Em Ghost World - Aprendendo a Viver, o roteiro faz grandes mudanças na trama da HQ e a principal delas é estabelecer uma linha narrativa consistente desde o início (o que não existia nos quadrinhos). Sem falar que alguns personagens mais polêmicos desaparecem e dão origens a outros tão bizarros quanto.
Thora Birch interpreta Enid de forma perfeita em eterno contraste entre postura e idade sempre com o desejo de se reinventar sendo expresso em roupas ou algum comentário pseudo-intelectual na ponta da língua sobre tudo.
Sem falar que está lindíssima.
Sem falar que está lindíssima.
A deusa Scarlett Johansson é "enfeiada" para viver Rebecca, que é prejudicada pelo roteiro e acaba perdendo um pouco da personalidade que tinha nos quadrinhos.
Steve Buscemi é Seymor, um quarentão amante de jazz e recluso de quem Enid se aproxima como forma de se redimir por ter pregado um trote e por quem acaba se afeiçoando.
A sensibilidade da HQ também está presente no filme e, mesmo com todas as mudanças, dá pra reconhecer a essência da história.

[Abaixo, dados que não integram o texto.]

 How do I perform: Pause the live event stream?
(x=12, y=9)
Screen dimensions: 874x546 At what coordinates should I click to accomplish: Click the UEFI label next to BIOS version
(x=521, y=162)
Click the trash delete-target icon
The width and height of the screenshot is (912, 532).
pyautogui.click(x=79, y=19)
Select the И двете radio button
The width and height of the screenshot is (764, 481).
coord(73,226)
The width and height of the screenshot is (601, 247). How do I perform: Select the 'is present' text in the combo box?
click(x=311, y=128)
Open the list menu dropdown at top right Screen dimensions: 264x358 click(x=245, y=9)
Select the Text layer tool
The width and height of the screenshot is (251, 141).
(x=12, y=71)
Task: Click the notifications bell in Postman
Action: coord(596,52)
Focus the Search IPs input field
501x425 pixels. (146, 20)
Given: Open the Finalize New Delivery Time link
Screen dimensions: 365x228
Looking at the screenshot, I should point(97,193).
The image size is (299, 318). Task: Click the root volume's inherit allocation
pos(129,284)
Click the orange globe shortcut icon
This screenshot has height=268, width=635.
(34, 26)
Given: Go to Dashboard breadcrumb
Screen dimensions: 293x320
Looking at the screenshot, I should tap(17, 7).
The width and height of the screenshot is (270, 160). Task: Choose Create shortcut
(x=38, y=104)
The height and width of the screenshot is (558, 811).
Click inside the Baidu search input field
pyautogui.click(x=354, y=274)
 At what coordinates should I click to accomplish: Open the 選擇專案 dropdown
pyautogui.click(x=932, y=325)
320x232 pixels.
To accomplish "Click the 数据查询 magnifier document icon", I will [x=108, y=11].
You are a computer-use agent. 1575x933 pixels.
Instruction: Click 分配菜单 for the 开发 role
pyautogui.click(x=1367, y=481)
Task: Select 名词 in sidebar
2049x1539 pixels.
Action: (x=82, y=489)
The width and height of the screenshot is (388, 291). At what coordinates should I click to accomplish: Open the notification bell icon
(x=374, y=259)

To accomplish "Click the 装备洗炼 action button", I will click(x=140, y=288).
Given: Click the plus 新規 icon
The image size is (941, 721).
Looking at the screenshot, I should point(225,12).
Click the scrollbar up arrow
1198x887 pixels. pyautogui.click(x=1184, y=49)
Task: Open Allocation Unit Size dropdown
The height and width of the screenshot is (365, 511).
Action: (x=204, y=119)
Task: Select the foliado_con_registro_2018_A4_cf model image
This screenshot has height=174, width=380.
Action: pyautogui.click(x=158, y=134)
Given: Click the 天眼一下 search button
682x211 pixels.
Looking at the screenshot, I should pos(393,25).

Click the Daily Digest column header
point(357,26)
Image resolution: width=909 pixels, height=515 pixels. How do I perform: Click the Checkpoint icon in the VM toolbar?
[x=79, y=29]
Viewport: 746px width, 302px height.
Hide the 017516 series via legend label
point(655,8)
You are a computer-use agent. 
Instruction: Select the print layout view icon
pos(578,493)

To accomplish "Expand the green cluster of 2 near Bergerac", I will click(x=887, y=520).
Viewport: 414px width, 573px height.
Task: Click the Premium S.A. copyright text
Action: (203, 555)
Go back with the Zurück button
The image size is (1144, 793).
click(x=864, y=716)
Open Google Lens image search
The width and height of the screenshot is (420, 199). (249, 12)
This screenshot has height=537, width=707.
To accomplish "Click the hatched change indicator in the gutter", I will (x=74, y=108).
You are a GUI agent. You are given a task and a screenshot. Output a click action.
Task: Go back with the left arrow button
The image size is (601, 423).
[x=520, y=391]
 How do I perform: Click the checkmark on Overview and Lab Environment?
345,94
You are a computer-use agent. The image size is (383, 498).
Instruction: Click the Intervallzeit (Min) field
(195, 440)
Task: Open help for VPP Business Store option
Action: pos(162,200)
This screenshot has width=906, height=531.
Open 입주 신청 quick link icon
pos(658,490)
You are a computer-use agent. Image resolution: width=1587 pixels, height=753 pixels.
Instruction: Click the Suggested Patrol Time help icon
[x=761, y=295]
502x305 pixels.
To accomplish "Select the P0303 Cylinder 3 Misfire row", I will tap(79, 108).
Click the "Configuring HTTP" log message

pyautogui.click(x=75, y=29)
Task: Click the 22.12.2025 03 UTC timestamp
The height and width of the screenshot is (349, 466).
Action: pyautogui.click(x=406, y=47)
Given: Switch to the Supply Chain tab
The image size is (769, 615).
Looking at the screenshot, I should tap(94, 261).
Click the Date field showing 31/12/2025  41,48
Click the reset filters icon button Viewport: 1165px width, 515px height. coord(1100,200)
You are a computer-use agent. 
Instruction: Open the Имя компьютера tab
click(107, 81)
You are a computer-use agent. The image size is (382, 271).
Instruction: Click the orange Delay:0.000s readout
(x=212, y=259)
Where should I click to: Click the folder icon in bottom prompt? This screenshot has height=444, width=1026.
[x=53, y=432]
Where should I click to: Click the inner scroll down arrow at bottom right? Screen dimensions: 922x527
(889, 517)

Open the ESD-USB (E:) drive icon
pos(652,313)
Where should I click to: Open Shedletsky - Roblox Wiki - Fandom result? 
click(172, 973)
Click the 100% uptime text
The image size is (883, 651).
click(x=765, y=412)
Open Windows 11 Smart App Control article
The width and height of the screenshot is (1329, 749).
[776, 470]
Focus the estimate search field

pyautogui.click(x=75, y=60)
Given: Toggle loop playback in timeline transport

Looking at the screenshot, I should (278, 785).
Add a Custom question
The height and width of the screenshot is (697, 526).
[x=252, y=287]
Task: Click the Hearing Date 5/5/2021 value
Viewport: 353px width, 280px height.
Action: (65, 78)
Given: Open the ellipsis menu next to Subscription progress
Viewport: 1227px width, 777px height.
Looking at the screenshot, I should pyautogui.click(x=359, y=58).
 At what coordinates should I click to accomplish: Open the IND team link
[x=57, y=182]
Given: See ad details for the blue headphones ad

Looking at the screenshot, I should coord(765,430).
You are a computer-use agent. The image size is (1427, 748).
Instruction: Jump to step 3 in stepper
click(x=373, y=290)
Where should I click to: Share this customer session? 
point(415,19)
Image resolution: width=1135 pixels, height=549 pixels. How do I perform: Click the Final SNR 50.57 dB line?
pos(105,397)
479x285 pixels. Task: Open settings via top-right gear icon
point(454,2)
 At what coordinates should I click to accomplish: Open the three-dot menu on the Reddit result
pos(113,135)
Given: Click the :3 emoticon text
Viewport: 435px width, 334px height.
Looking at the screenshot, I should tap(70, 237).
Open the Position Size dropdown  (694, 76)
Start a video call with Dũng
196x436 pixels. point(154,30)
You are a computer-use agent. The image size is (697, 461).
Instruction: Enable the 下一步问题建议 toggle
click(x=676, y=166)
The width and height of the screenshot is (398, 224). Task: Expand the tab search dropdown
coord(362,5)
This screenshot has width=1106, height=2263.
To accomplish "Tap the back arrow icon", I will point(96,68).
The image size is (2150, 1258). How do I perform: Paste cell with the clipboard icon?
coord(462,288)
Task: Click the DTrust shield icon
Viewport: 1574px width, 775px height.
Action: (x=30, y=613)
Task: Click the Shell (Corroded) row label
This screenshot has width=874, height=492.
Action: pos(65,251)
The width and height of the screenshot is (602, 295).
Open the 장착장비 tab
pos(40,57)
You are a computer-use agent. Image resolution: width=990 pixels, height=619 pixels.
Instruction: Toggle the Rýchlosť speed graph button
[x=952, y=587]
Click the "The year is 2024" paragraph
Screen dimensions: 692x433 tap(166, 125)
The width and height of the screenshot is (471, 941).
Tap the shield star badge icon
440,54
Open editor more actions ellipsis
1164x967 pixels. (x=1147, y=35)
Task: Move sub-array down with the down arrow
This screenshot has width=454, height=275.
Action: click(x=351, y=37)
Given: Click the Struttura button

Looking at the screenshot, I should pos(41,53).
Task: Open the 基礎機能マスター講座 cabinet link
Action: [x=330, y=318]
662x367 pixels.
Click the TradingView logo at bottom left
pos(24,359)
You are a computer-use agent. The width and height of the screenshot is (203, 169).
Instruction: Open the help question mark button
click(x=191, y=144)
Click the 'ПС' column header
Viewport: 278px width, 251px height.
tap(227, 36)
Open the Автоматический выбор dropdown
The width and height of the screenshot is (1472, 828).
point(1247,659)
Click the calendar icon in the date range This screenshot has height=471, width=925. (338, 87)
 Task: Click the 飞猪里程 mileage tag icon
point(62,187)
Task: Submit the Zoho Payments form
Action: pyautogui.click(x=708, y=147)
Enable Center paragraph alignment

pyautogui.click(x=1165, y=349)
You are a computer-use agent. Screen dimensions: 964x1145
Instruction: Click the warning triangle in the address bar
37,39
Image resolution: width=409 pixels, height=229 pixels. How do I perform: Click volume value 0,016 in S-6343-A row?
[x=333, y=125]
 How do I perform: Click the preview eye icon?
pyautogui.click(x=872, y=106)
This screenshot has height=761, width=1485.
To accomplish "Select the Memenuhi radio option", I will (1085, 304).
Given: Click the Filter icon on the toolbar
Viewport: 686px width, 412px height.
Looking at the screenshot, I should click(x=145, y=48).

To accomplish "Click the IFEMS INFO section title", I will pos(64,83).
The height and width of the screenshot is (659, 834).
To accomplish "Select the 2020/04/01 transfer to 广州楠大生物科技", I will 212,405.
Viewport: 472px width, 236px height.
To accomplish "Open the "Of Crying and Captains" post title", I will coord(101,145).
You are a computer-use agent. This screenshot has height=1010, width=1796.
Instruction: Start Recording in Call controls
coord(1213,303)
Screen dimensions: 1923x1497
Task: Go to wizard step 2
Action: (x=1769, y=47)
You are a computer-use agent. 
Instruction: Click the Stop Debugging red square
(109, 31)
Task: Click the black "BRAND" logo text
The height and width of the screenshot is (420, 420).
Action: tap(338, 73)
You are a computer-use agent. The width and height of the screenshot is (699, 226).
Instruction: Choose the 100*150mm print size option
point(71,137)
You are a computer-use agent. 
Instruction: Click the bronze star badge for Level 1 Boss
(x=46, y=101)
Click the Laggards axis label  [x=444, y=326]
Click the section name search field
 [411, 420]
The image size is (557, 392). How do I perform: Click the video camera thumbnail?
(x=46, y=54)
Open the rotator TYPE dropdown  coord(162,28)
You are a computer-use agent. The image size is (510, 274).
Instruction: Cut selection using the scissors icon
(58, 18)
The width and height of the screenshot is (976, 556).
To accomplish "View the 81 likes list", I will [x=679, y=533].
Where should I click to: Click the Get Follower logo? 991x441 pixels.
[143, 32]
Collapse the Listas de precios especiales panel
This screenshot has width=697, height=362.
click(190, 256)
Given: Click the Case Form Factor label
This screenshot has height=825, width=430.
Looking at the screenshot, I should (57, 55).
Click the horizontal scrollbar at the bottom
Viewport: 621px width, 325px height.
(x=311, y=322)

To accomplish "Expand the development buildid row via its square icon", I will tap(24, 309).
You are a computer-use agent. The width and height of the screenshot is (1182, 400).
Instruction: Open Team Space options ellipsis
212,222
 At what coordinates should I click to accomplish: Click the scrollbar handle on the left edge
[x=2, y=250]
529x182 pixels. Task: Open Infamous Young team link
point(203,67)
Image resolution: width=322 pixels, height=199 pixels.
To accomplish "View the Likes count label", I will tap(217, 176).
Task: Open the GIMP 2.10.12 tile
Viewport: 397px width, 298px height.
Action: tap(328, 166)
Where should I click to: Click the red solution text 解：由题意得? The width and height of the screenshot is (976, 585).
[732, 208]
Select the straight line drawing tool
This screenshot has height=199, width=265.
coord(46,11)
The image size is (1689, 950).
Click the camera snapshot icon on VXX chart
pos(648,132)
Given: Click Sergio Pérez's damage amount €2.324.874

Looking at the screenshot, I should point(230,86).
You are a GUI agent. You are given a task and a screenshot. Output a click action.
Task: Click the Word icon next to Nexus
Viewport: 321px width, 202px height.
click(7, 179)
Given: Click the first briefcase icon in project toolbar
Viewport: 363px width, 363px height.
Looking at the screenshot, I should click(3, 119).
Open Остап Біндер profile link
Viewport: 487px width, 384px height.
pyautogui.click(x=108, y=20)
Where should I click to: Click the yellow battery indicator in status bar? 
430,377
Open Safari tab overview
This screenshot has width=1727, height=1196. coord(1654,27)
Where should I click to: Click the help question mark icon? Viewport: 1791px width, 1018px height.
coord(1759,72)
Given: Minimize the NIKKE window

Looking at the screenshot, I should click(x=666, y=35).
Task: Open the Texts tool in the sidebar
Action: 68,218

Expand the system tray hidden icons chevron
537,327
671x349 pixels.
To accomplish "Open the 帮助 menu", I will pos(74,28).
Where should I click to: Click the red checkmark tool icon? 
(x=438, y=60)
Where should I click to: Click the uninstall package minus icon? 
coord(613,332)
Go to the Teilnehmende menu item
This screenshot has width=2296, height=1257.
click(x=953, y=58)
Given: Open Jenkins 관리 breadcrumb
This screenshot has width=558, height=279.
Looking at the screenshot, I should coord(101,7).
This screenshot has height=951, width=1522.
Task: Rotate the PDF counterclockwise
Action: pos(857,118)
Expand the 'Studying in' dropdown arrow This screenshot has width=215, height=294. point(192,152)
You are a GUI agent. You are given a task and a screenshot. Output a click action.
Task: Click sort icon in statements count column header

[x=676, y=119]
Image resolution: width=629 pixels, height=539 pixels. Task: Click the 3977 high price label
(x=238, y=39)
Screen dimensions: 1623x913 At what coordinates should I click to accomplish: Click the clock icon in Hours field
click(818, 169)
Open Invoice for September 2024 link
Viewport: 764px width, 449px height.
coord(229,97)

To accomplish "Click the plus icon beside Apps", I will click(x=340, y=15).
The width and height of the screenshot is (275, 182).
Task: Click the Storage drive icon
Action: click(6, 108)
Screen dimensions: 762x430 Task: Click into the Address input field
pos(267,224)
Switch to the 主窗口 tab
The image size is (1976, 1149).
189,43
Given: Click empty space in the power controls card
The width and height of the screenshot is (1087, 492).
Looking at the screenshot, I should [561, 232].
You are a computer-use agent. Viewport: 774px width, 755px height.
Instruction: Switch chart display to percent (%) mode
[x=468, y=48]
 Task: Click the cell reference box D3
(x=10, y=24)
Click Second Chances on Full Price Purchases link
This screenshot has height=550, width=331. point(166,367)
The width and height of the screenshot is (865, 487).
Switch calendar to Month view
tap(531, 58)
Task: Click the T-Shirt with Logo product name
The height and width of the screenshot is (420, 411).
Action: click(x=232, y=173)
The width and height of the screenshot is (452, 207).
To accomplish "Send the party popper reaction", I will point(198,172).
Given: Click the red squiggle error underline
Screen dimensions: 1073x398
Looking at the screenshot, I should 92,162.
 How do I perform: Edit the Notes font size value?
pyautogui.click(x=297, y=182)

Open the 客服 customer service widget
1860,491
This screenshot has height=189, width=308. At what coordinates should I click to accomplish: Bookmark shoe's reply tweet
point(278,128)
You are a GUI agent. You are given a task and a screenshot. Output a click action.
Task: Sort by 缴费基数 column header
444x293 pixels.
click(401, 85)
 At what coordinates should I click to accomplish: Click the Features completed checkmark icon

A produção está de parabéns ao aproximar a história da realidade, por exemplo, nos figurinos. Visto que Enid quase sempre repete suas blusas e roupas preferidas, o que é comum na vida real, mas bem difícil de se ver em filmes mais Hollywoodianos.
Produzido e lançado no circuito independente, o filme teve um sucesso bastante aceitável, foi indicado ao OSCAR pelo roteiro e rendeu alguns prêmios de atuação a Steve Buscemi.
Ainda hoje (dez anos depois) é relançado em DVD. Vale a pena procurar.
Ainda hoje (dez anos depois) é relançado em DVD. Vale a pena procurar.
Uma bela história com um retrato bem fiel, ainda que um pouco verborrágico, do fim da adolescência na década de 1990 é o que esperar de Ghost World, em qualquer uma de suas duas encarnações.
Recomendado.
Valeu!
Um comentário:
Eu lembro desta hq no episódio dos Simpsons onde aparece A Liga Extraordinária dos Roteiristas.
Não sabia que existia o filme.
E uma dica: elimine esse excesso de cores do texto, isso funciona com fãs do Restart, mas não com seres humanos.
Valeu.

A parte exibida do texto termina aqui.